TASK DIRECTIONS —
Each entry shown below is to be reproduced exactly.

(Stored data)
========================================================================

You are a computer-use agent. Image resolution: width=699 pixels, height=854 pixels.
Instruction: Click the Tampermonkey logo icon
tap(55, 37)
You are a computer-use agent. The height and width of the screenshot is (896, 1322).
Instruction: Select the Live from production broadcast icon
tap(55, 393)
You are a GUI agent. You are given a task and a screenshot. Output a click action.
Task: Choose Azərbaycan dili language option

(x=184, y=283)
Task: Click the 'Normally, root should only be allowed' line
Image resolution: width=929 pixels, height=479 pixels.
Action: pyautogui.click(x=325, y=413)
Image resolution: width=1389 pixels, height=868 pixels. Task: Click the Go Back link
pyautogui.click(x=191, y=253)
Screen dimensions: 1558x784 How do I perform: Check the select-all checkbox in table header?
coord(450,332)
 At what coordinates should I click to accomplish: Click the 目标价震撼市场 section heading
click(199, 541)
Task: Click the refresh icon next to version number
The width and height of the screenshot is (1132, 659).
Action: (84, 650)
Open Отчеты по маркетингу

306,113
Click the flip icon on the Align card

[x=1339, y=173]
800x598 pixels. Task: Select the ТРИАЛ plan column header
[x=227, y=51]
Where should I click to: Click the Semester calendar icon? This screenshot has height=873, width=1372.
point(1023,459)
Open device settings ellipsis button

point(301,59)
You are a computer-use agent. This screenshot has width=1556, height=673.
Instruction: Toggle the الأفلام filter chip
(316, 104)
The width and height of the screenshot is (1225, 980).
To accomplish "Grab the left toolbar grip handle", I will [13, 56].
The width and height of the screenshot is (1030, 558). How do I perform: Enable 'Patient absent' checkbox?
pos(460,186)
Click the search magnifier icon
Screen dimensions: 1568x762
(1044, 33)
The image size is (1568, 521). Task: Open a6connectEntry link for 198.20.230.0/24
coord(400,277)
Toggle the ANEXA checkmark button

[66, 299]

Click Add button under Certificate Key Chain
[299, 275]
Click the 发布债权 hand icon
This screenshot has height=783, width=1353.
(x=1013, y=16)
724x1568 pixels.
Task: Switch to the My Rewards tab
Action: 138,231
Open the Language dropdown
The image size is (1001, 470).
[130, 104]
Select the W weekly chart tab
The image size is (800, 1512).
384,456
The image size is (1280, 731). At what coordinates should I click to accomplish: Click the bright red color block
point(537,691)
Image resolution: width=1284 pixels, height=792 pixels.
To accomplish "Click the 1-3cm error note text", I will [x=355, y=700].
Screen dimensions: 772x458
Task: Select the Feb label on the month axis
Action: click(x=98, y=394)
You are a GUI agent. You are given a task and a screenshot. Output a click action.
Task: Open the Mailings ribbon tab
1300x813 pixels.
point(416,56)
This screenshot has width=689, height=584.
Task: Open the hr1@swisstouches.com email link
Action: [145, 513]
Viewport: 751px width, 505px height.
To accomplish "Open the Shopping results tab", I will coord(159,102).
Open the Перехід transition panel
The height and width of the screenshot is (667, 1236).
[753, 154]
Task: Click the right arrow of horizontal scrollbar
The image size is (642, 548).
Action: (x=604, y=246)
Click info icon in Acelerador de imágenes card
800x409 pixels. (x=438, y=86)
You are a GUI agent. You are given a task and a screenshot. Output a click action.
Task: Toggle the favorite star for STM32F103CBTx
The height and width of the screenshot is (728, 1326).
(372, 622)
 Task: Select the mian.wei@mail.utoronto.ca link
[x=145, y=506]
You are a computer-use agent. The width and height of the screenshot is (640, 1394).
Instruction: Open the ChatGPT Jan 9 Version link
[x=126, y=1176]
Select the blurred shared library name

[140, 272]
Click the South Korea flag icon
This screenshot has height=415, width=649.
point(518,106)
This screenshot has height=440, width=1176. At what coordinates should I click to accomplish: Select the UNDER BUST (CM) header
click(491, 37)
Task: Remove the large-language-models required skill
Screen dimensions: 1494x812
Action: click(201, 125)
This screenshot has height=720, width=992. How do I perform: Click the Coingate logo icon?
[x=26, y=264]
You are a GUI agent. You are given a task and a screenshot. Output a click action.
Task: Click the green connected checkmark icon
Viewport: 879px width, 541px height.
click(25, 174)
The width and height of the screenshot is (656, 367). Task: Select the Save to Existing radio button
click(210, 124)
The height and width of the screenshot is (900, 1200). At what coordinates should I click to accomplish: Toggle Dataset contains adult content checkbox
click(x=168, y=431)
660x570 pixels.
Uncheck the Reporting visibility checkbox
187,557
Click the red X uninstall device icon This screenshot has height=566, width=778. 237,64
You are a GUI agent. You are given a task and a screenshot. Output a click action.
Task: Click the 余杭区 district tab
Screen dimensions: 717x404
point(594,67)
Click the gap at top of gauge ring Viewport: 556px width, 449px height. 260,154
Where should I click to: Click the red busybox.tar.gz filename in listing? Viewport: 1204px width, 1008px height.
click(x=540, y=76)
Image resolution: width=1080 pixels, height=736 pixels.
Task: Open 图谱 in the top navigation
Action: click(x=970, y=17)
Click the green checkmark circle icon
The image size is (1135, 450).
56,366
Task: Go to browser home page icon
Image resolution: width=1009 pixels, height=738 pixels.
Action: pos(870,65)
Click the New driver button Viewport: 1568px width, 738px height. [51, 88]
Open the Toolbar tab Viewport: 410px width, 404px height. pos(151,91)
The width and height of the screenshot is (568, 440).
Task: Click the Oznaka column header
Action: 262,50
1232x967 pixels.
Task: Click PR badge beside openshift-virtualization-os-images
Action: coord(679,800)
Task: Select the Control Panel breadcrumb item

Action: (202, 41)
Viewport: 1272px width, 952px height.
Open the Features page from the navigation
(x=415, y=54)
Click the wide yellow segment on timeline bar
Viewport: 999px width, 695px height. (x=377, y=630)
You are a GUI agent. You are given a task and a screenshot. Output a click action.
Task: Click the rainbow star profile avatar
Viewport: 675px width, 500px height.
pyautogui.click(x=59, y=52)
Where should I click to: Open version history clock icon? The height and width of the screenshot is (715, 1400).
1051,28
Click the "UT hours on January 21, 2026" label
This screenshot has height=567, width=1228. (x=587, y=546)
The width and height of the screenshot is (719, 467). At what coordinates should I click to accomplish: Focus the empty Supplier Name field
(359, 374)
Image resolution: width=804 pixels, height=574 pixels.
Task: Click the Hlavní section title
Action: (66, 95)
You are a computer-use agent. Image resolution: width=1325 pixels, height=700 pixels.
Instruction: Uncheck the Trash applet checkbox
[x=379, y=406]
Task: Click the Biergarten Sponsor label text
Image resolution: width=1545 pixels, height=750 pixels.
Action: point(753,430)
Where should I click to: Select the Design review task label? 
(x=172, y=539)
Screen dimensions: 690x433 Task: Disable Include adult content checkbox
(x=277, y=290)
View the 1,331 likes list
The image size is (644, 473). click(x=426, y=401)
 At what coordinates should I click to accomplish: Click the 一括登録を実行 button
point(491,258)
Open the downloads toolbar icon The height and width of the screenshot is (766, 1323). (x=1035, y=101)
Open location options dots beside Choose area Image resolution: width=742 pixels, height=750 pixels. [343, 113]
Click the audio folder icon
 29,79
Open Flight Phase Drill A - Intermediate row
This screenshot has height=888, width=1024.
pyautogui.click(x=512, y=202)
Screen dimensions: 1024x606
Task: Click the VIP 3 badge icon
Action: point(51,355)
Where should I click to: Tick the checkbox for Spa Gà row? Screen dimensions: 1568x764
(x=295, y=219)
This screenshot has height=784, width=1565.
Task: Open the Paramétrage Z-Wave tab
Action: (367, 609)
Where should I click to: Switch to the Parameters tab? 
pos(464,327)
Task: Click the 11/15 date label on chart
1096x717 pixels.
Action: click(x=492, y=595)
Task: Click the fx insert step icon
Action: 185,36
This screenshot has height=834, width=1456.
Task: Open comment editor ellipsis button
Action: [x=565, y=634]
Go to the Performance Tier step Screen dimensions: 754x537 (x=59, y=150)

========================================================================

EXERCISE RESPONSE —
You are a computer-use agent. Image resolution: width=699 pixels, height=854 pixels.
Instruction: Click the Tampermonkey logo icon
tap(55, 37)
You are a computer-use agent. The height and width of the screenshot is (896, 1322).
Instruction: Select the Live from production broadcast icon
tap(55, 393)
You are a GUI agent. You are given a task and a screenshot. Output a click action.
Task: Choose Azərbaycan dili language option

(x=184, y=283)
Task: Click the 'Normally, root should only be allowed' line
Image resolution: width=929 pixels, height=479 pixels.
Action: pyautogui.click(x=325, y=413)
Image resolution: width=1389 pixels, height=868 pixels. Task: Click the Go Back link
pyautogui.click(x=191, y=253)
Screen dimensions: 1558x784 How do I perform: Check the select-all checkbox in table header?
coord(450,332)
 At what coordinates should I click to accomplish: Click the 目标价震撼市场 section heading
click(199, 541)
Task: Click the refresh icon next to version number
The width and height of the screenshot is (1132, 659).
Action: (84, 650)
Open Отчеты по маркетингу

306,113
Click the flip icon on the Align card

[x=1339, y=173]
800x598 pixels. Task: Select the ТРИАЛ plan column header
[x=227, y=51]
Where should I click to: Click the Semester calendar icon? This screenshot has height=873, width=1372.
point(1023,459)
Open device settings ellipsis button

point(301,59)
You are a computer-use agent. This screenshot has width=1556, height=673.
Instruction: Toggle the الأفلام filter chip
(316, 104)
The width and height of the screenshot is (1225, 980).
To accomplish "Grab the left toolbar grip handle", I will [13, 56].
The width and height of the screenshot is (1030, 558). How do I perform: Enable 'Patient absent' checkbox?
pos(460,186)
Click the search magnifier icon
Screen dimensions: 1568x762
(1044, 33)
The image size is (1568, 521). Task: Open a6connectEntry link for 198.20.230.0/24
coord(400,277)
Toggle the ANEXA checkmark button

[66, 299]

Click Add button under Certificate Key Chain
[299, 275]
Click the 发布债权 hand icon
This screenshot has height=783, width=1353.
(x=1013, y=16)
724x1568 pixels.
Task: Switch to the My Rewards tab
Action: 138,231
Open the Language dropdown
The image size is (1001, 470).
[130, 104]
Select the W weekly chart tab
The image size is (800, 1512).
384,456
The image size is (1280, 731). At what coordinates should I click to accomplish: Click the bright red color block
point(537,691)
Image resolution: width=1284 pixels, height=792 pixels.
To accomplish "Click the 1-3cm error note text", I will [x=355, y=700].
Screen dimensions: 772x458
Task: Select the Feb label on the month axis
Action: click(x=98, y=394)
You are a GUI agent. You are given a task and a screenshot. Output a click action.
Task: Open the Mailings ribbon tab
1300x813 pixels.
point(416,56)
This screenshot has width=689, height=584.
Task: Open the hr1@swisstouches.com email link
Action: [145, 513]
Viewport: 751px width, 505px height.
To accomplish "Open the Shopping results tab", I will coord(159,102).
Open the Перехід transition panel
The height and width of the screenshot is (667, 1236).
[753, 154]
Task: Click the right arrow of horizontal scrollbar
The image size is (642, 548).
Action: (x=604, y=246)
Click info icon in Acelerador de imágenes card
800x409 pixels. (x=438, y=86)
You are a GUI agent. You are given a task and a screenshot. Output a click action.
Task: Toggle the favorite star for STM32F103CBTx
The height and width of the screenshot is (728, 1326).
(372, 622)
 Task: Select the mian.wei@mail.utoronto.ca link
[x=145, y=506]
You are a computer-use agent. The width and height of the screenshot is (640, 1394).
Instruction: Open the ChatGPT Jan 9 Version link
[x=126, y=1176]
Select the blurred shared library name

[140, 272]
Click the South Korea flag icon
This screenshot has height=415, width=649.
point(518,106)
This screenshot has height=440, width=1176. At what coordinates should I click to accomplish: Select the UNDER BUST (CM) header
click(491, 37)
Task: Remove the large-language-models required skill
Screen dimensions: 1494x812
Action: click(201, 125)
This screenshot has height=720, width=992. How do I perform: Click the Coingate logo icon?
[x=26, y=264]
You are a GUI agent. You are given a task and a screenshot. Output a click action.
Task: Click the green connected checkmark icon
Viewport: 879px width, 541px height.
click(25, 174)
The width and height of the screenshot is (656, 367). Task: Select the Save to Existing radio button
click(210, 124)
The height and width of the screenshot is (900, 1200). At what coordinates should I click to accomplish: Toggle Dataset contains adult content checkbox
click(x=168, y=431)
660x570 pixels.
Uncheck the Reporting visibility checkbox
187,557
Click the red X uninstall device icon This screenshot has height=566, width=778. 237,64
You are a GUI agent. You are given a task and a screenshot. Output a click action.
Task: Click the 余杭区 district tab
Screen dimensions: 717x404
point(594,67)
Click the gap at top of gauge ring Viewport: 556px width, 449px height. 260,154
Where should I click to: Click the red busybox.tar.gz filename in listing? Viewport: 1204px width, 1008px height.
click(x=540, y=76)
Image resolution: width=1080 pixels, height=736 pixels.
Task: Open 图谱 in the top navigation
Action: click(x=970, y=17)
Click the green checkmark circle icon
The image size is (1135, 450).
56,366
Task: Go to browser home page icon
Image resolution: width=1009 pixels, height=738 pixels.
Action: pos(870,65)
Click the New driver button Viewport: 1568px width, 738px height. [51, 88]
Open the Toolbar tab Viewport: 410px width, 404px height. pos(151,91)
The width and height of the screenshot is (568, 440).
Task: Click the Oznaka column header
Action: 262,50
1232x967 pixels.
Task: Click PR badge beside openshift-virtualization-os-images
Action: coord(679,800)
Task: Select the Control Panel breadcrumb item

Action: (202, 41)
Viewport: 1272px width, 952px height.
Open the Features page from the navigation
(x=415, y=54)
Click the wide yellow segment on timeline bar
Viewport: 999px width, 695px height. (x=377, y=630)
You are a GUI agent. You are given a task and a screenshot. Output a click action.
Task: Click the rainbow star profile avatar
Viewport: 675px width, 500px height.
pyautogui.click(x=59, y=52)
Where should I click to: Open version history clock icon? The height and width of the screenshot is (715, 1400).
1051,28
Click the "UT hours on January 21, 2026" label
This screenshot has height=567, width=1228. (x=587, y=546)
The width and height of the screenshot is (719, 467). At what coordinates should I click to accomplish: Focus the empty Supplier Name field
(359, 374)
Image resolution: width=804 pixels, height=574 pixels.
Task: Click the Hlavní section title
Action: (66, 95)
You are a computer-use agent. Image resolution: width=1325 pixels, height=700 pixels.
Instruction: Uncheck the Trash applet checkbox
[x=379, y=406]
Task: Click the Biergarten Sponsor label text
Image resolution: width=1545 pixels, height=750 pixels.
Action: point(753,430)
Where should I click to: Select the Design review task label? 
(x=172, y=539)
Screen dimensions: 690x433 Task: Disable Include adult content checkbox
(x=277, y=290)
View the 1,331 likes list
The image size is (644, 473). click(x=426, y=401)
 At what coordinates should I click to accomplish: Click the 一括登録を実行 button
point(491,258)
Open the downloads toolbar icon The height and width of the screenshot is (766, 1323). (x=1035, y=101)
Open location options dots beside Choose area Image resolution: width=742 pixels, height=750 pixels. [343, 113]
Click the audio folder icon
 29,79
Open Flight Phase Drill A - Intermediate row
This screenshot has height=888, width=1024.
pyautogui.click(x=512, y=202)
Screen dimensions: 1024x606
Task: Click the VIP 3 badge icon
Action: point(51,355)
Where should I click to: Tick the checkbox for Spa Gà row? Screen dimensions: 1568x764
(x=295, y=219)
This screenshot has height=784, width=1565.
Task: Open the Paramétrage Z-Wave tab
Action: (367, 609)
Where should I click to: Switch to the Parameters tab? 
pos(464,327)
Task: Click the 11/15 date label on chart
1096x717 pixels.
Action: click(x=492, y=595)
Task: Click the fx insert step icon
Action: 185,36
This screenshot has height=834, width=1456.
Task: Open comment editor ellipsis button
Action: [x=565, y=634]
Go to the Performance Tier step Screen dimensions: 754x537 (x=59, y=150)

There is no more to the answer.